• _Problem to work on_
Filter the material below down to the lines with the word "Like" and give those lines.

• _Recorded information_
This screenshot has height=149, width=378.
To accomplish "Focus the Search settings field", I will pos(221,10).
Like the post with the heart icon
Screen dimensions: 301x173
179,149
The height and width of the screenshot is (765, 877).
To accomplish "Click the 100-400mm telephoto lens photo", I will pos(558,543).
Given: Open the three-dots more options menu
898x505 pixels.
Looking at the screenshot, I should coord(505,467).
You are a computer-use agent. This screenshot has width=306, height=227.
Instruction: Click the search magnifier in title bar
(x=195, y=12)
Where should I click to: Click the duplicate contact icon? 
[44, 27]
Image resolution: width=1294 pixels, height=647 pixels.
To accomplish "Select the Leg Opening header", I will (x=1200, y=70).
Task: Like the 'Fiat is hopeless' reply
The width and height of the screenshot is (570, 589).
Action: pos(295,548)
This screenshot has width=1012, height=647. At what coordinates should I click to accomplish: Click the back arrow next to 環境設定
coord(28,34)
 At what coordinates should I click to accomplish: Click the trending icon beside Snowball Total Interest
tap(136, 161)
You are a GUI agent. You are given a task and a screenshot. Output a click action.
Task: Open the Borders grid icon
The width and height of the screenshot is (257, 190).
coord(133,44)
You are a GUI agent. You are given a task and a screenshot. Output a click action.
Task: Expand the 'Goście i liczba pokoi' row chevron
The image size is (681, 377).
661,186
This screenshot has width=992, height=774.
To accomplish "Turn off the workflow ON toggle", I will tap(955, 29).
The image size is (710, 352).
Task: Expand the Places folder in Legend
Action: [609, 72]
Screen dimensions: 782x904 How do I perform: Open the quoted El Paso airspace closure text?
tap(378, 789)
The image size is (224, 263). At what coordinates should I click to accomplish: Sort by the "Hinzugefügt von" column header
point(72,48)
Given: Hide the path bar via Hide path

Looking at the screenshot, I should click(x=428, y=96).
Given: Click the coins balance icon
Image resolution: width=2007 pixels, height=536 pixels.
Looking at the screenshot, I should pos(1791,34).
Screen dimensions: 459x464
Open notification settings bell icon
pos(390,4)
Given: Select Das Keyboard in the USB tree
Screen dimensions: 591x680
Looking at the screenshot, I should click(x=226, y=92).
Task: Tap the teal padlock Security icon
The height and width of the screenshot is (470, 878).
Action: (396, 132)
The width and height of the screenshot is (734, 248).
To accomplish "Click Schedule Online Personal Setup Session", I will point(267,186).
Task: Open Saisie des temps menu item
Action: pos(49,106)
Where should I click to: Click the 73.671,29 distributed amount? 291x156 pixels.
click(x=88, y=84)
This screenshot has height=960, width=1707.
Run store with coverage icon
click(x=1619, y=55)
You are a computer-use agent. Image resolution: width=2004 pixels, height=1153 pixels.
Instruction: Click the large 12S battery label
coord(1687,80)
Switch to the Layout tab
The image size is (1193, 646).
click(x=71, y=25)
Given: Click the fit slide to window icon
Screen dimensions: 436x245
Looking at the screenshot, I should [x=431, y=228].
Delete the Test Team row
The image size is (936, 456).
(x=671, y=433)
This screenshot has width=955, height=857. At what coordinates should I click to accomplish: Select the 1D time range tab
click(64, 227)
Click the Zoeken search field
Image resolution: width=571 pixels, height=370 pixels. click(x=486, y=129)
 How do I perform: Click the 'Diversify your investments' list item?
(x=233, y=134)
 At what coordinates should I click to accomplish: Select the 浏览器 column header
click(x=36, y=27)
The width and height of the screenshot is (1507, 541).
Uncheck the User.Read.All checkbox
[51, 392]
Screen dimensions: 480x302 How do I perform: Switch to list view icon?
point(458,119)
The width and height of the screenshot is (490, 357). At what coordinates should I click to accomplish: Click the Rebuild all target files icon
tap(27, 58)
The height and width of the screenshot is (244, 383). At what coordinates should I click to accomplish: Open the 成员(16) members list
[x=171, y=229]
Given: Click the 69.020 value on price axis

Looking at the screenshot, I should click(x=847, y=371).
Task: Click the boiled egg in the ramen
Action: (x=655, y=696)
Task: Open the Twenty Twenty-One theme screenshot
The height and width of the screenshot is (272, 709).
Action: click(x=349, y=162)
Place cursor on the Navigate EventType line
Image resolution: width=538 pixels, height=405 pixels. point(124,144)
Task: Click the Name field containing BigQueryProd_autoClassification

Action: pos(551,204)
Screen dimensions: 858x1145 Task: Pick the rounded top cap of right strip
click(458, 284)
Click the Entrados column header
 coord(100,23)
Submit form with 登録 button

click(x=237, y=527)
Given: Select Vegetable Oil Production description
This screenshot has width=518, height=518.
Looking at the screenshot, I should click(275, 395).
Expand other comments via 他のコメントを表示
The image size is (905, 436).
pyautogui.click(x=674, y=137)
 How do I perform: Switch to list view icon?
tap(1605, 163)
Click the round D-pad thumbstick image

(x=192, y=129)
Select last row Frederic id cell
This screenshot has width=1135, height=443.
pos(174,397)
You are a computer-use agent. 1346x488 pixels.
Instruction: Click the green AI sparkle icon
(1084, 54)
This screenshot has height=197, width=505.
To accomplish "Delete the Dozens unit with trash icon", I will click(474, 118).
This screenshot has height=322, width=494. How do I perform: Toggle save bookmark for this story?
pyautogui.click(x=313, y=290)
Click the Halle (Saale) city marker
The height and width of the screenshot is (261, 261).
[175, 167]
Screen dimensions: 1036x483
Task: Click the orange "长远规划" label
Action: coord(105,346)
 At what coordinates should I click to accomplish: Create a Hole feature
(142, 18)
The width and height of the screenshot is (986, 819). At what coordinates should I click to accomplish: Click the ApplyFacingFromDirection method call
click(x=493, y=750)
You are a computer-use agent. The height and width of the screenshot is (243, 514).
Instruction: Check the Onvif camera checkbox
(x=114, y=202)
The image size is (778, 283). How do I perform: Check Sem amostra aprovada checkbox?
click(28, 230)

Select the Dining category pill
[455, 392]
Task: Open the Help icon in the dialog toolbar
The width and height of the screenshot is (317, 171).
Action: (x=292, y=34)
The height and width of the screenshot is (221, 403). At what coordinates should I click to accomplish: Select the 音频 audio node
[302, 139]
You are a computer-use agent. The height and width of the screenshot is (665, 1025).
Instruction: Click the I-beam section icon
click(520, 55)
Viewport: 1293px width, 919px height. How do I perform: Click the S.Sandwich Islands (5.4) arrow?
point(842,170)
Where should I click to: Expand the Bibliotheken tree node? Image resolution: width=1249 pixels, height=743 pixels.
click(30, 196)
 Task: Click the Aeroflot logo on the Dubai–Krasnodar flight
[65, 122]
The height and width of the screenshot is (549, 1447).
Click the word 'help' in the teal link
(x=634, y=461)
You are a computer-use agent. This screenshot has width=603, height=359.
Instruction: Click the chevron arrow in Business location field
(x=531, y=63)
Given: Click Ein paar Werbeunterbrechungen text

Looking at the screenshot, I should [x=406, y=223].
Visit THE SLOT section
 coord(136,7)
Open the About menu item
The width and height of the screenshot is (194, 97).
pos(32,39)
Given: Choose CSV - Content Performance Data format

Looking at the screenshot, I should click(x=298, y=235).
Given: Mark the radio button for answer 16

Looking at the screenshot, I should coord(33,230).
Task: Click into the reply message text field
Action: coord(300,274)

• _Answer to this exercise_
Like the post with the heart icon
Task: Like the 'Fiat is hopeless' reply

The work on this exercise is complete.